Lev Kulešov viene giustamente ricordato per il suo grande contributo dato al cinema russo, ma anche internazionale, in particolare per i suoi studi relativi al montaggio. Per capire l’importanza di questo personaggi basti pensare che, tra i suoi allievi, figurarono nomi quali Sergej Ėjzenštejn. Presentarlo con questo film non è forse il modo migliore visto che ho trovato Luch Smerti a tratti veramente oscuro e poco piacevole. La trama è frutto di un adattamento di Vsevolod Pudovkin (anche lui allievo di Kulešov) del racconto omonimo di Aleksej Nikolaevič Tolstoj.
Luch Smerti è di fatto una storia di spionaggio all’americana con una spruzzata di fantascienza. Un gruppo di fascisti/nazisti guidati dal perfido Padre Revo (Vsevolod Pudovkin) cerca di rubare un raggio mortale sovietico per scatenarlo contro gli ignari operai della fabbrica ‘Helium’. Il giovane rivoluzionario Thomas Lann (Sergei Komarov) accorrerà in loro aiuto…
Spiegare la trama nel dettaglio risulta praticamente impossibile: il film è costellato da scene altissima velocità condite da un numero imprecisato di personaggi spesso poco riconoscibili, tanto che, in certe scene, capire di quale fazione facciano parte diventa un’impresa. Quello che colpisce è proprio l’idea di movimento che accompagna tutto il film, caratterizzato da un ritmo incalzante, in alcuni tratti frenetico.
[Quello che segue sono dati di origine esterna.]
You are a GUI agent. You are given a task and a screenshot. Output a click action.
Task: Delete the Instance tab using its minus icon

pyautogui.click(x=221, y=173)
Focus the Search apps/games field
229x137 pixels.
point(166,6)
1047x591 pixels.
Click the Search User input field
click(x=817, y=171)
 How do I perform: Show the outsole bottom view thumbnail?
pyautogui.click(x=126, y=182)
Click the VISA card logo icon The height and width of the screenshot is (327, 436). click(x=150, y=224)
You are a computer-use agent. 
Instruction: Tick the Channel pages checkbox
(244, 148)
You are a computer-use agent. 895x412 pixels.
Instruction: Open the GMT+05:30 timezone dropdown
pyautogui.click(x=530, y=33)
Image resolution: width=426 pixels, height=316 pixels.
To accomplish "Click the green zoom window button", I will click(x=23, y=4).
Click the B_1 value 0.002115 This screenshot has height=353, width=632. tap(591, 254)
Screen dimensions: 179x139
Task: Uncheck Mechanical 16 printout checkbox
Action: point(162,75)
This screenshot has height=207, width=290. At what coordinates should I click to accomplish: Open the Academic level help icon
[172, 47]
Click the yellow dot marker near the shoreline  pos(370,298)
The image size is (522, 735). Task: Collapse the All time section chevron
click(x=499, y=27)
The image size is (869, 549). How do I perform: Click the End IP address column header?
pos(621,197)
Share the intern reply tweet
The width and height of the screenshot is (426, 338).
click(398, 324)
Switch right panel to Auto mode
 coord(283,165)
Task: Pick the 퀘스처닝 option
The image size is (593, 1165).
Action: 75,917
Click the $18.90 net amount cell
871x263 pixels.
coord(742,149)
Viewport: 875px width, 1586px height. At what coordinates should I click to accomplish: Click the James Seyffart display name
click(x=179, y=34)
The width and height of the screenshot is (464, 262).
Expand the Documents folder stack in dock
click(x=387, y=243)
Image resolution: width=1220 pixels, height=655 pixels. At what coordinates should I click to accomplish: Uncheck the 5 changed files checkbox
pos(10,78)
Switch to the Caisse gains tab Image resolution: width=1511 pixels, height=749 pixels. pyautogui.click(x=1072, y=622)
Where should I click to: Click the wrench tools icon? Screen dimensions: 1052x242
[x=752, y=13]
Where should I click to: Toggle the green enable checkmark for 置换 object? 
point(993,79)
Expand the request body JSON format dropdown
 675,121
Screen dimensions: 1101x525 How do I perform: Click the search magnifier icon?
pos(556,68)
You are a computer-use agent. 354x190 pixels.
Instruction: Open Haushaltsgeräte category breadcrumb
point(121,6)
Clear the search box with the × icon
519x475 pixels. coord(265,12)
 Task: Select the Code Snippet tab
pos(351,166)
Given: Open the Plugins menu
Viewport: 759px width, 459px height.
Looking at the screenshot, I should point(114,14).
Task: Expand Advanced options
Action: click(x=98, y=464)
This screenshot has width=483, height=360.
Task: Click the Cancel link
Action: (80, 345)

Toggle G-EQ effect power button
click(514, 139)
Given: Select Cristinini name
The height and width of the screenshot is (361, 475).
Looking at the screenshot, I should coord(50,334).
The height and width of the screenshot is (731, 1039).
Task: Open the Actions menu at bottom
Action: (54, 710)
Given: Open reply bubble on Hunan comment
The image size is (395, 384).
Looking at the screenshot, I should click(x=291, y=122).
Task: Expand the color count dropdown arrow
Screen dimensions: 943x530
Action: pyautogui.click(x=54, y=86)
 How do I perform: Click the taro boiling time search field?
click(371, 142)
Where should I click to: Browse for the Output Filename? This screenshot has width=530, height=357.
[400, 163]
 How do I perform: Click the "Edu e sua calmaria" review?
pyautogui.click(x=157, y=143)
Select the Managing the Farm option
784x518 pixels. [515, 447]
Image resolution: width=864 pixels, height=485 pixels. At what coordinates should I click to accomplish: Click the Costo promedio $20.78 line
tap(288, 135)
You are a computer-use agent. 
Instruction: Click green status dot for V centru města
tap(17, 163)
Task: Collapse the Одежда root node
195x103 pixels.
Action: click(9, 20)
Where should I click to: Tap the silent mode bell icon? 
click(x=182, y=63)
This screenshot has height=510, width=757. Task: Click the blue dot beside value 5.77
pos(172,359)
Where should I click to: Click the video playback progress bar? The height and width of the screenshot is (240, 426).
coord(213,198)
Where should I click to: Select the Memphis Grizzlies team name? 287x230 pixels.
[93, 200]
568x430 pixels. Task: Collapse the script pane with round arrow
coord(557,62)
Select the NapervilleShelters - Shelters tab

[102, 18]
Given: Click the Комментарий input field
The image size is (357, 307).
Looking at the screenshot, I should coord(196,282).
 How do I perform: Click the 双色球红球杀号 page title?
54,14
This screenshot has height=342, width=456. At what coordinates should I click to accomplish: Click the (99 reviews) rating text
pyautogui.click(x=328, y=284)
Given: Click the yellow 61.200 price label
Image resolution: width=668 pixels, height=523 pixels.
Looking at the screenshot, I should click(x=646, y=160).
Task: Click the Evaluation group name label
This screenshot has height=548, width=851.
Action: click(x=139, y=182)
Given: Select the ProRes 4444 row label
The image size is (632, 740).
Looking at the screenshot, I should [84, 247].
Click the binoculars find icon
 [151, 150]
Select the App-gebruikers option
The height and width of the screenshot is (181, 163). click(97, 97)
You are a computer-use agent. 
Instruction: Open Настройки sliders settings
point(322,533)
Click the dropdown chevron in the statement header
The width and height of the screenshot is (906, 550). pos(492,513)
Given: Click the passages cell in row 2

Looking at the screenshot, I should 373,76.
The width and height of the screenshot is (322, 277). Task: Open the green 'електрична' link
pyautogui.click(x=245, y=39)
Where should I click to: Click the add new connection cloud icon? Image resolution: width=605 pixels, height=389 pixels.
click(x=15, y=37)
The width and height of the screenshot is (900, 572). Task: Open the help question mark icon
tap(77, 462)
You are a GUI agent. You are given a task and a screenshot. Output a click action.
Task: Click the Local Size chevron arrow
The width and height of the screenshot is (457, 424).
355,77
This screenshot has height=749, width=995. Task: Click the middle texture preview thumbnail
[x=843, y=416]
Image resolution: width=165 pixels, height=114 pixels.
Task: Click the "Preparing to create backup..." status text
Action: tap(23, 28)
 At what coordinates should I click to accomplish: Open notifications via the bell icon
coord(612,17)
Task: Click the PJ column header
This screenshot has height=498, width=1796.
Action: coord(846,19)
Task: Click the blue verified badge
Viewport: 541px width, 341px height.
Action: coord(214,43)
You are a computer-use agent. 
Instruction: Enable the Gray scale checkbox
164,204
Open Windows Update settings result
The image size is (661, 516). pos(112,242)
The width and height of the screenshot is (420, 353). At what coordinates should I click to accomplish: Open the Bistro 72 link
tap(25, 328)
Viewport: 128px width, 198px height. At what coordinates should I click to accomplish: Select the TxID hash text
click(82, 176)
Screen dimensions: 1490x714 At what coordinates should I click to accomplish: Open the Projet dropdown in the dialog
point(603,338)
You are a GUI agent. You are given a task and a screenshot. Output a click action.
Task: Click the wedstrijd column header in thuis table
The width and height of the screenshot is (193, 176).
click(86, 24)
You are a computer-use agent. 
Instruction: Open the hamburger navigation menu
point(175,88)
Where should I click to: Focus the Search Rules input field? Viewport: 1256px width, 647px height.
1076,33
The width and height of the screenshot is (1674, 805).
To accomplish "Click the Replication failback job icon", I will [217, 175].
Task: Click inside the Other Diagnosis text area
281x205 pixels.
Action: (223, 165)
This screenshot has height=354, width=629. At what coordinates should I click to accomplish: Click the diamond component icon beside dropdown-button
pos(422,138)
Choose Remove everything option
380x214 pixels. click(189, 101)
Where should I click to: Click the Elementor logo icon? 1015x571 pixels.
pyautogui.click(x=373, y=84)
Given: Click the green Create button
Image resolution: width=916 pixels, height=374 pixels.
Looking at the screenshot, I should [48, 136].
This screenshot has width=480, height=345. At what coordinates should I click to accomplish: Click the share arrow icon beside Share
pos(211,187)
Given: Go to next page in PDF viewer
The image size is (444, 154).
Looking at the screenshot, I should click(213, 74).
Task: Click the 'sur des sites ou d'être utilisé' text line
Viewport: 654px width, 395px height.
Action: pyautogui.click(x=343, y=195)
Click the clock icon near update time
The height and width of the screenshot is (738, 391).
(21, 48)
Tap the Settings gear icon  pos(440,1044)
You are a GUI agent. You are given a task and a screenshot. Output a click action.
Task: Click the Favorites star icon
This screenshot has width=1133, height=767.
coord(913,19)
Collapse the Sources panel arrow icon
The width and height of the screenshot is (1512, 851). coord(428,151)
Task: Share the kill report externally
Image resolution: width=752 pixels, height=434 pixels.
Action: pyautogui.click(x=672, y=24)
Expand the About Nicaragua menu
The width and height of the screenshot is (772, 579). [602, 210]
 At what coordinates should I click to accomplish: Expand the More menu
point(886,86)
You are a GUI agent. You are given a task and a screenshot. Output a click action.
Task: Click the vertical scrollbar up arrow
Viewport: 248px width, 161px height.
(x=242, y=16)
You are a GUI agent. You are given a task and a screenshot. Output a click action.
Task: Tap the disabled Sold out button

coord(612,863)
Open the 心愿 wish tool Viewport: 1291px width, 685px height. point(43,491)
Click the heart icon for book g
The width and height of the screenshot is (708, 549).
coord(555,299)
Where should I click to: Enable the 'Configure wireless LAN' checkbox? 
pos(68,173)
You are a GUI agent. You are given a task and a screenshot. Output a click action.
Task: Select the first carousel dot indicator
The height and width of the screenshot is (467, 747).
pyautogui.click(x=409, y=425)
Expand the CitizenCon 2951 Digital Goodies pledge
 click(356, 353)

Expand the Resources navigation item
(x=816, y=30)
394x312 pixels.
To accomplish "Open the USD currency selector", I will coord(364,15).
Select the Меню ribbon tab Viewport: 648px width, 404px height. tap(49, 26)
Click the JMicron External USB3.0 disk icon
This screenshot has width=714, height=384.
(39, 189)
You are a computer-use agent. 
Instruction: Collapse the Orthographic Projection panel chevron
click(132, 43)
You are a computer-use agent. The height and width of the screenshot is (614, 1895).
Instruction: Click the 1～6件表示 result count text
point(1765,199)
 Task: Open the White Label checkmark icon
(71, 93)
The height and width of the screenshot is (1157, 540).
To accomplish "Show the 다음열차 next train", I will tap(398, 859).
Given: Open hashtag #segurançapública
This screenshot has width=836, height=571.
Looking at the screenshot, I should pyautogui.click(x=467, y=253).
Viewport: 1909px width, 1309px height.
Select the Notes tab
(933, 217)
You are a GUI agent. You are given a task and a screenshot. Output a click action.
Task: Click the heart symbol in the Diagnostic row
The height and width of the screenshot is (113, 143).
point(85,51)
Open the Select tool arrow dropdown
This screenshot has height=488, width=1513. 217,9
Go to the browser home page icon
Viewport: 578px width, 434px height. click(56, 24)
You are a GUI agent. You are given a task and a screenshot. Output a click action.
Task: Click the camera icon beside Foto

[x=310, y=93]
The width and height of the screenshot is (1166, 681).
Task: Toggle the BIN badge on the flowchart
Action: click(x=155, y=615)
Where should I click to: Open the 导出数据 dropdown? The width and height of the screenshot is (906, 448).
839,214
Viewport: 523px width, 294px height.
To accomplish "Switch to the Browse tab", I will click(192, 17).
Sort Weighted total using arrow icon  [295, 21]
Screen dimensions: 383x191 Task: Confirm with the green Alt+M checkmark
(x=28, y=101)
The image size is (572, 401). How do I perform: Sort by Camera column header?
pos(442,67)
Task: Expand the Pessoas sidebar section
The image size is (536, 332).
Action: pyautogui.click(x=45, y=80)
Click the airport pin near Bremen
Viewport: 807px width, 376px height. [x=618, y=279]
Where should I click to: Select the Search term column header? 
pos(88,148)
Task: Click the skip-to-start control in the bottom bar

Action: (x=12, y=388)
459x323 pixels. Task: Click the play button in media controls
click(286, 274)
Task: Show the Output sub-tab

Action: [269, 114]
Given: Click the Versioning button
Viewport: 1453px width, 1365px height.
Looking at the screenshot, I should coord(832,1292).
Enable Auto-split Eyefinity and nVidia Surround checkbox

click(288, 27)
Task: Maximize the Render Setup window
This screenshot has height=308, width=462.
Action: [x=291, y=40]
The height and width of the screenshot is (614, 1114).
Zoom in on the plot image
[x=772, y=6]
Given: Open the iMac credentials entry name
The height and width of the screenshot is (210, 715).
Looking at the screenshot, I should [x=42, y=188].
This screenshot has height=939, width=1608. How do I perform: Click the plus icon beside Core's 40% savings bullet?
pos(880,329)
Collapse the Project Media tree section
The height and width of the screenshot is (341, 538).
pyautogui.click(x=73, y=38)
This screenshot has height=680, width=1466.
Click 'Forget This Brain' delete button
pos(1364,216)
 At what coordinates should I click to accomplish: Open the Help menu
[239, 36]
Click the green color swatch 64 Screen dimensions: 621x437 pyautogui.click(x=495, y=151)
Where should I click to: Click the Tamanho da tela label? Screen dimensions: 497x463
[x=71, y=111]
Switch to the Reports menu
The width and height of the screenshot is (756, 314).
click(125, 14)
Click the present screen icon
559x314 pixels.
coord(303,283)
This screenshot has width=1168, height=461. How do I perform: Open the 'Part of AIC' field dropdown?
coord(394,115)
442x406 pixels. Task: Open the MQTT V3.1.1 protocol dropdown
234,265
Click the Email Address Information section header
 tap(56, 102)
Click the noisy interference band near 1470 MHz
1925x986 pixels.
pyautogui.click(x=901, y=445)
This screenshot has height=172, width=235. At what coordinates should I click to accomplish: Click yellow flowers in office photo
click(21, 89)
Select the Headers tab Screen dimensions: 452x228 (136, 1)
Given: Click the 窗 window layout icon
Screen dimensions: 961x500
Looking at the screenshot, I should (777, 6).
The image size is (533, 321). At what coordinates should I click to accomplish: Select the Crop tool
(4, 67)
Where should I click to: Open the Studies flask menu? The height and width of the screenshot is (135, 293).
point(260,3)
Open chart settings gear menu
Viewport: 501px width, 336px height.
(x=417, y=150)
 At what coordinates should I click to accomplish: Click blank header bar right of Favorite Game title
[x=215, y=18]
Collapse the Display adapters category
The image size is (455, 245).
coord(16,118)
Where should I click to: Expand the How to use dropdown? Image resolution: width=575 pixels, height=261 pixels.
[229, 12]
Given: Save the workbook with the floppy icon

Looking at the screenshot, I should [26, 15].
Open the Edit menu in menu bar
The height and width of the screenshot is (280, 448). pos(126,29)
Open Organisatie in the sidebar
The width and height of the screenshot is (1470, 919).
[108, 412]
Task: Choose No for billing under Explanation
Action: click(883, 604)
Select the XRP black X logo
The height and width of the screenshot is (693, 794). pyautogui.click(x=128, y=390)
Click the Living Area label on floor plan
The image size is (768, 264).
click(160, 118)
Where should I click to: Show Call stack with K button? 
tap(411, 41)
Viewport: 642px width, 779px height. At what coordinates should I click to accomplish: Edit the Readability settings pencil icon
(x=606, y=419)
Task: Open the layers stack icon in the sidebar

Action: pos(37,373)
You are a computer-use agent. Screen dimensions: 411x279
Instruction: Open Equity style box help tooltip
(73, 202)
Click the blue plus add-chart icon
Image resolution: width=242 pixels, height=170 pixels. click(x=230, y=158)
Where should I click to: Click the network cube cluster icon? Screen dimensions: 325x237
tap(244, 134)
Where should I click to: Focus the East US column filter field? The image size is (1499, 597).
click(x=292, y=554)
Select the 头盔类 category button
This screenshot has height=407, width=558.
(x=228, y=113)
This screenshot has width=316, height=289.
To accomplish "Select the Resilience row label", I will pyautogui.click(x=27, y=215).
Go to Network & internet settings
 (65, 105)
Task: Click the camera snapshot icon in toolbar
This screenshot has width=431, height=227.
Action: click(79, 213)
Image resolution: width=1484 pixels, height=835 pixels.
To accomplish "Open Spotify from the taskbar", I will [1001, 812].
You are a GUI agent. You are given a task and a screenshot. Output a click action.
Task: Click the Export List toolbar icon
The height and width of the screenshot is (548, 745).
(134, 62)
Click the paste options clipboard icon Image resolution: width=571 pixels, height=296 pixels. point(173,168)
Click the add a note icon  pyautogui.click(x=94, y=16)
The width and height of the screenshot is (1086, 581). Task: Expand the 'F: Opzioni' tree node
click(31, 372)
Ma questo particolare, che probabilmente ne determinò anche il successo all’epoca, lo rende indigesto adesso anche in virtù della cattiva qualità della versione VHS da me visionata (che a quanto mi risulta è l’unica disponibile). Nel complesso il film è oscuro e lascia tantissimi punti interrogativi riguardo lo svolgimento degli avvenimenti che a tratti sembrano addirittura slegati tra loro. A complicare le cose bisogna ricordare che la prima e l’ultima parte del film sono mancanti. Spezzando una lancia a favore di Kulešov va detto che l’intento principale del regista era quello di sperimentare e certamente in questo vi riuscì perfettamente. Non penso ci sia molto di simile a questo nella produzione di quel periodo. Nel film recitano anche lo stesso Kulešov oltre che il grandissimo Pudovkin nel ruolo di uno splendido Padre Revo.
Per concludere possiamo sintetizzare dicendo che si tratta di un film di interesse principalmente per un pubblico specializzato, proprio per l’ampia sperimentazione nel montaggio. Per gli altri il film potrebbe risultare veramente indigesto, mancando totalmente il salvagente dato dalla trama. La mancanza del finale, inoltre, lascia decisamente l’amaro in bocca.
Aggiornamenti 2020: ho rivisto il film e, devo dire, che a distanza di sette anni mi è piaciuto ed ho apprezzato molto di più la bellezza del montaggio estremamente curato e, confermo, frenetico. Fortunatamente, rispetto alla terribile edizione vhs che ho visto all’epoca, esiste una versione restaurata della televisione russa che rende ulteriore merito a questo film davvero particolare. La musica di accompagnamento è un po’ strana ma nel finale è davvero ben riuscita, cosa che non avrei mai creduto possibile dopo i primi minuti un po’ psicotici. Oltre a questo, splendida notizia, c’è un finale anche se mancano gli ultimi minuti non indispensabili che sono però raccontati tramite didascalie. Il duello finale è però parzialmente assente e non sappiamo che fine faccia Padre Revo. Mi ritrovo perfettamente nel commento di Danilo Magno, che ho scherzosamente associato a una possibile breve critica del New York Times come da prassi in alcune locandine dei film: “Non si capisce una mazza ma è tutto bellissimo”.
Curiosità: nel film i nazisti sono chiamati di continuo ‘fascisti’. Va considerato come spesso all’estero, come appunto nelle zone dell’ex unione sovietica, il termine fascista venga utilizzato indistintamente per includere nazisti e fascisti. Di certo è incredibile veder usata una svastica nel 1925 per indicare un’associazione di estrema destra che mina alla stabilità dello stato!